Steht die AfD vor der Spaltung?

Der neuste Akt in diesem Trauerspiel wurde durch die – zugegeben: unglückliche – Rede des thüringischen Landeschefs Björn Höcke eingeleitet. Daraufhin ließ Petry verlauten, dass man das nicht hinnehmen werde. Und wieder mal nicht parteiintern, sondern öffentlich. Die Medien griffen dies natürlich sofort auf und prophezeiten eine neue Spaltung der Alternative für Deutschland.

Und es bildeten sich wieder zwei Lager. Die einen warfen Höcke vor, ein gefährliches Spiel zu treiben und am rechten Rand zu fischen. Die anderen, wie Alexander Gauland, kritisierten wiederum Frauke Petry, die mit ihrem Angriff auf Höcke dem Ansehen der Partei schaden würde. Parteischädigend seien aber vor allem die Auftritte Höckes, so die Petry-Fraktion. Jedoch ist die Position Höckes nicht das eigentliche Problem des Vorstandes. Die AfD lebt ein Stück weit von ungemein präsenten Einzelpersönlichkeiten. Das soll jedoch nicht heißen, diesen einen Freifahrtschein für alles geben zu können. Mäßigung heißt hier das Zauberwort.

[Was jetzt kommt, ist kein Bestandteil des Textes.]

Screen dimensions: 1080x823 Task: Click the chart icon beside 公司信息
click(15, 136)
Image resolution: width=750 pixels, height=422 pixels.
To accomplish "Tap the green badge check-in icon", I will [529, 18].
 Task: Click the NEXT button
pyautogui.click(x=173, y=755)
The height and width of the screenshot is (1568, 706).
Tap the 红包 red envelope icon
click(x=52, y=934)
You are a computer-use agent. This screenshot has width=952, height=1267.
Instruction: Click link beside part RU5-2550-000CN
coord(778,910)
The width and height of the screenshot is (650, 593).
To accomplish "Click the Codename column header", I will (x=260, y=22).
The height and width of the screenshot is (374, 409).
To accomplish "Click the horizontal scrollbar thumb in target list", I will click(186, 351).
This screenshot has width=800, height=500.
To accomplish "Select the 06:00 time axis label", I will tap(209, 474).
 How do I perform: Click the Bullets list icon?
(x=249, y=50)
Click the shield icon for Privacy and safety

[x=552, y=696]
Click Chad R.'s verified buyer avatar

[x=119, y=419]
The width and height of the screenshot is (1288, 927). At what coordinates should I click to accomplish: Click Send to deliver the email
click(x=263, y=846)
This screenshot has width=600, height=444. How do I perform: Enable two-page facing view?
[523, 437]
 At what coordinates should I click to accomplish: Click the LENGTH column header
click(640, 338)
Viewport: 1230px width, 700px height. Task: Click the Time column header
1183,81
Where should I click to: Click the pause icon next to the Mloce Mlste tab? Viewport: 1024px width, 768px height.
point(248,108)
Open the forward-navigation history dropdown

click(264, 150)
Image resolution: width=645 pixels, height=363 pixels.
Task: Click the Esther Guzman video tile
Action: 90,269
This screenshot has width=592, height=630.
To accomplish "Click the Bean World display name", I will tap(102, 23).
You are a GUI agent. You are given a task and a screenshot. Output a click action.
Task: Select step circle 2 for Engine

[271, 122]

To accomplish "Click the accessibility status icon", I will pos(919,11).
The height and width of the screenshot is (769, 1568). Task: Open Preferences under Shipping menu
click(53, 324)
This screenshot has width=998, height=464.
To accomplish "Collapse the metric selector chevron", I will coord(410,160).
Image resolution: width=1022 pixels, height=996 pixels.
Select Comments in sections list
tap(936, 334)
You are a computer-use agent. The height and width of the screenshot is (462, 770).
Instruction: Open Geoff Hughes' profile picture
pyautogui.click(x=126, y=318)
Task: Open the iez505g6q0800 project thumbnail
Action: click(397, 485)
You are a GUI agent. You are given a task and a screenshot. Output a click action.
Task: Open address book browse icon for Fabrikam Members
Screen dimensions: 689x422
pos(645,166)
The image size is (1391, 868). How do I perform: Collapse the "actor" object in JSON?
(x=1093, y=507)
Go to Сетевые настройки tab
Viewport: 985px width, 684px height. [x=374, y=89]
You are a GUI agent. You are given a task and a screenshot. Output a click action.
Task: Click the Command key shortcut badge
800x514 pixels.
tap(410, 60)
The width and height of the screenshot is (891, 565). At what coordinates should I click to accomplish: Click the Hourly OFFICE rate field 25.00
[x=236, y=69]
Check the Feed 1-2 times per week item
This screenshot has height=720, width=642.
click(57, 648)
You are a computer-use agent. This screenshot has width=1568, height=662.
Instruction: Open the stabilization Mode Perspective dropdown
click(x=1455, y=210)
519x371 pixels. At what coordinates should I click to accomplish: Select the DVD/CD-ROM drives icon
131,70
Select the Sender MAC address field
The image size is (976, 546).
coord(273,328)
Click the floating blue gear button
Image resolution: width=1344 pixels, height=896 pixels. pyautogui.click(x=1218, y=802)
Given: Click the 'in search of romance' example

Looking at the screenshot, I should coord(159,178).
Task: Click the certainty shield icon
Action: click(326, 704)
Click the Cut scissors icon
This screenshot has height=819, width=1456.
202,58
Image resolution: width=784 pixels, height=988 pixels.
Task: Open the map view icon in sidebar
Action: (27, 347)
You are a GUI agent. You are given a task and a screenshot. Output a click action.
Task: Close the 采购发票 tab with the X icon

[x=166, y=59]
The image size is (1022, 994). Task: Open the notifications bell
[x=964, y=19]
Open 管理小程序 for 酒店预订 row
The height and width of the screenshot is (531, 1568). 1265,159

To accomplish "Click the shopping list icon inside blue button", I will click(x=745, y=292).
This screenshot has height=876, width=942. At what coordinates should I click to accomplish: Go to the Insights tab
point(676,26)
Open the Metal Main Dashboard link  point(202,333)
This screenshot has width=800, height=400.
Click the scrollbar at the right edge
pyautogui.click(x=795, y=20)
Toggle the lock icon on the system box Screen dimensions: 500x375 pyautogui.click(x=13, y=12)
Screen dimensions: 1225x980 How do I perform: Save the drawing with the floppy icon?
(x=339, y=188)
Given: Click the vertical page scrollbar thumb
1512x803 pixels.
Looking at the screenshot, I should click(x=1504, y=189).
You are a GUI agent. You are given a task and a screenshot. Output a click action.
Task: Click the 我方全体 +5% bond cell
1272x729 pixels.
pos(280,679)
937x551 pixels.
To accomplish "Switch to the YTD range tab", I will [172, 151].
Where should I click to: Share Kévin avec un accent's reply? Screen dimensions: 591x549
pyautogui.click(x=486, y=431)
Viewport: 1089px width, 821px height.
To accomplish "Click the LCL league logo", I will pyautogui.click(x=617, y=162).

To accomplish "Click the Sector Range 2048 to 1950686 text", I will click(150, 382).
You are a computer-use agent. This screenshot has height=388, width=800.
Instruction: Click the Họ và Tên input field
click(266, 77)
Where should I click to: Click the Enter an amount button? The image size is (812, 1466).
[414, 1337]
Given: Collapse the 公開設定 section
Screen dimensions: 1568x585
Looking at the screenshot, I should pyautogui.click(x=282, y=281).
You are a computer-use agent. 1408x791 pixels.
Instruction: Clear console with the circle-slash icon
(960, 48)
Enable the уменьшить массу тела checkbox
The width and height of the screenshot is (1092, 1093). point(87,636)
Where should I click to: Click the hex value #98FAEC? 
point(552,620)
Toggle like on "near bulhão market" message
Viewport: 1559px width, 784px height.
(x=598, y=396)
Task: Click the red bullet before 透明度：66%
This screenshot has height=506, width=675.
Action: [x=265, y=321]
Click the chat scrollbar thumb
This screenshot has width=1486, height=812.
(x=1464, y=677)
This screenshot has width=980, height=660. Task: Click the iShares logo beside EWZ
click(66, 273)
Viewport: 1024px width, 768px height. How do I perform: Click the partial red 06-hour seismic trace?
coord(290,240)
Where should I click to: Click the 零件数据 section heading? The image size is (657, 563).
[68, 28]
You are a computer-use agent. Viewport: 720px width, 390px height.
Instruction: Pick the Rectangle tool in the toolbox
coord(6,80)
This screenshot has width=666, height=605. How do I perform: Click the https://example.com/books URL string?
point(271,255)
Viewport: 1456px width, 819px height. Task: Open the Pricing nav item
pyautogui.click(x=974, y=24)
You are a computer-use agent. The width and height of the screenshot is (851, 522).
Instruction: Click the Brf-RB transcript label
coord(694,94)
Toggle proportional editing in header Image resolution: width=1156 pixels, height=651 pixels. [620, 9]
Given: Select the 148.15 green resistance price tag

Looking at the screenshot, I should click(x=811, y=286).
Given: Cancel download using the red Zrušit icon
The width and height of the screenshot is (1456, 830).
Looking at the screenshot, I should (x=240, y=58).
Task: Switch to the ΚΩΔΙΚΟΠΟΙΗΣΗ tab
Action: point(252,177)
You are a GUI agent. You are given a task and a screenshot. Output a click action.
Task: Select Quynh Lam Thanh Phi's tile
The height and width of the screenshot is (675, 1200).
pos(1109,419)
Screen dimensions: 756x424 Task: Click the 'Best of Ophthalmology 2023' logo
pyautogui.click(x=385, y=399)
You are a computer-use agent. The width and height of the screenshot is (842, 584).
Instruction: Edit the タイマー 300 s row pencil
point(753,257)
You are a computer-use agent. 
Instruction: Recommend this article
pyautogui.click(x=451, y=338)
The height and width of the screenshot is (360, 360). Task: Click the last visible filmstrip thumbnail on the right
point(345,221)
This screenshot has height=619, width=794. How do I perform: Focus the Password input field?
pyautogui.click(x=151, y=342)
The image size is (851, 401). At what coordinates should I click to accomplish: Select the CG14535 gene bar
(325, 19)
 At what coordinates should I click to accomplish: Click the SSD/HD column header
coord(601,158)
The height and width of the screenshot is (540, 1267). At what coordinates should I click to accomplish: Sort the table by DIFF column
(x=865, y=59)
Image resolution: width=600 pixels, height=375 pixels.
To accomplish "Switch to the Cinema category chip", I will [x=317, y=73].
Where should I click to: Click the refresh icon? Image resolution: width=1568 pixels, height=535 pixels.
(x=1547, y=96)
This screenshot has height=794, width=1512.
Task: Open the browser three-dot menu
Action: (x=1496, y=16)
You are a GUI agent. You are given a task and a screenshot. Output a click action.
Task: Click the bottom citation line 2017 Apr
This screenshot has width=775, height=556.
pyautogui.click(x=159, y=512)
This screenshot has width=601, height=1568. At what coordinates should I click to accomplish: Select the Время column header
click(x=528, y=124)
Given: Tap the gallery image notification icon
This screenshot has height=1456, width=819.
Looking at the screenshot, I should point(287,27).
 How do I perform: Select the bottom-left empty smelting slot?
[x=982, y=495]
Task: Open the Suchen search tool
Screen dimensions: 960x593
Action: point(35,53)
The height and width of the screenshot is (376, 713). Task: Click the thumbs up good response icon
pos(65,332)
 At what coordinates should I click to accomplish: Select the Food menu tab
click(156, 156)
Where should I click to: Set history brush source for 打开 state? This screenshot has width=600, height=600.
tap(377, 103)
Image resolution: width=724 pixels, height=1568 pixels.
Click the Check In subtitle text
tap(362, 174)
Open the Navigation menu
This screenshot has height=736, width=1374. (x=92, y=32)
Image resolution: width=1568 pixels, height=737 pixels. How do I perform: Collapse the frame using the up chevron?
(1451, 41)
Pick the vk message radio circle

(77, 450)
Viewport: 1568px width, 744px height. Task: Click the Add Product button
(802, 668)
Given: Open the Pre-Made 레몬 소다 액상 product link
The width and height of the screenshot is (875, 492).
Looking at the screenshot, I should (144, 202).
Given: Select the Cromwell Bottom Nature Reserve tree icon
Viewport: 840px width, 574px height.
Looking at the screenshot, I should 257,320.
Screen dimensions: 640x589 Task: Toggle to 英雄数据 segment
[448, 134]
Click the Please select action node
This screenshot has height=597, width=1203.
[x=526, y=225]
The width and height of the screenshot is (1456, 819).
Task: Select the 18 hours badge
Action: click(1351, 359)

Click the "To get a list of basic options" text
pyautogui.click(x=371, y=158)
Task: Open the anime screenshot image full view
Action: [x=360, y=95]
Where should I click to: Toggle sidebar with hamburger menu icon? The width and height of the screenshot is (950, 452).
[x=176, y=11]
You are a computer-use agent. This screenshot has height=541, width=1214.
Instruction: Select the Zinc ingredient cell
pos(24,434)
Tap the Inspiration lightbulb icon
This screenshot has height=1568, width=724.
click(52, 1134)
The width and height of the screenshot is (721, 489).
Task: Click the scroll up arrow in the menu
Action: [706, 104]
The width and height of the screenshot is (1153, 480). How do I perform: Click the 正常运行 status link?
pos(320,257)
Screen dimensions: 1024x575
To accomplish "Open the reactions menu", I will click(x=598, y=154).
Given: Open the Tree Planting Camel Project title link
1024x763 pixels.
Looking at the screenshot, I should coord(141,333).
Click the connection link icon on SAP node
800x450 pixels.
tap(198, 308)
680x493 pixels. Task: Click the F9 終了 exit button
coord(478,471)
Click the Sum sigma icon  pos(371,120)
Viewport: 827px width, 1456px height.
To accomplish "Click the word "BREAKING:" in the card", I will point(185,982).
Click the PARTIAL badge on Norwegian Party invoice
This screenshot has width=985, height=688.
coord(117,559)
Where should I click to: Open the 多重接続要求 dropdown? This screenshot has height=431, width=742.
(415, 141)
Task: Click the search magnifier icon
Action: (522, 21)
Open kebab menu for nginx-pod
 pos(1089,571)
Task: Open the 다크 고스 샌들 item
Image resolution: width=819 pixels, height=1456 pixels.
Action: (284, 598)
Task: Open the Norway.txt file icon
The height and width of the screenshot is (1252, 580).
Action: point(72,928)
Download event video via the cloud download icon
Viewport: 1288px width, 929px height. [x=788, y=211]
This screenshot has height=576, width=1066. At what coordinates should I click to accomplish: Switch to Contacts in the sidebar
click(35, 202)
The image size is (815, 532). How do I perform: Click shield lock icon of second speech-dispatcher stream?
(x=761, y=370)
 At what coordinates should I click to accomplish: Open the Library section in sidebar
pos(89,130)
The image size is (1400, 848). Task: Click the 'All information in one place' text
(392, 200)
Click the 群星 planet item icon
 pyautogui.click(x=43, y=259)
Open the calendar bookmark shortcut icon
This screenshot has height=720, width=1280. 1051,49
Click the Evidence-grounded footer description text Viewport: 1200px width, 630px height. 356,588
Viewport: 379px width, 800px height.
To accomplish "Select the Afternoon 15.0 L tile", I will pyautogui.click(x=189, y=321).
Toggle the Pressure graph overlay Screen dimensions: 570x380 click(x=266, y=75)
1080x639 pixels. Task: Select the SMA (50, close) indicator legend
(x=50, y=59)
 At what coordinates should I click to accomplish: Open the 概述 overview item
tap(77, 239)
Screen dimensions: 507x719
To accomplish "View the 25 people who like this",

Wenn eigene Befindlichkeiten wichtiger sind als die Sache

Das Problem der Parteispitze liegt also vielmehr darin, dass, wenn es um Macht und Einfluss geht, die Ellenbogen ausgefahren werden und der Blick für die Sache dann oft der eigenen Person und den eigenen Befindlichkeiten nachsteht. Denn der Vorstand bekennt sich geschlossen zum Programm der AfD und liegt auch inhaltlich nicht so weit auseinander, wie es manchmal den Eindruck hat. Hierin unterscheidet sich die Alternative für Deutschland in keinster Weise von den übrigen Neugründungen in der Parteienlandschaft der Geschichte der Bundesrepublik.

Das entzweiende Element ist vielmehr der Umstand, dass Frauke Petry sich in ihrer Position vom Landeschef aus Thüringen und seinen Sympathisanten im Bundesvorstand bedroht fühlt. Der Umstand, dass eine Rundmail von Gauland und Meuthen auf Betreiben des Petry-Lagers nicht an die Mitglieder versendet wurde, deutet zumindest darauf hin. Denn der sogenannte „national-konservative Flügel“ im Vorstand hat erheblichen Einfluss in der Partei, vor allem an der Basis. Schließlich genießt Alexander Gauland als Parteivize bei vielen Mitgliedern einen guten Ruf. Und Björn Höcke ist vor allem im Osten der Republik beliebt. Und mit Jörg Meuthen werden die Kritiker der Parteichefin durch einen beliebten AfD-Politiker im Westen verstärkt, der früher als betont liberal galt.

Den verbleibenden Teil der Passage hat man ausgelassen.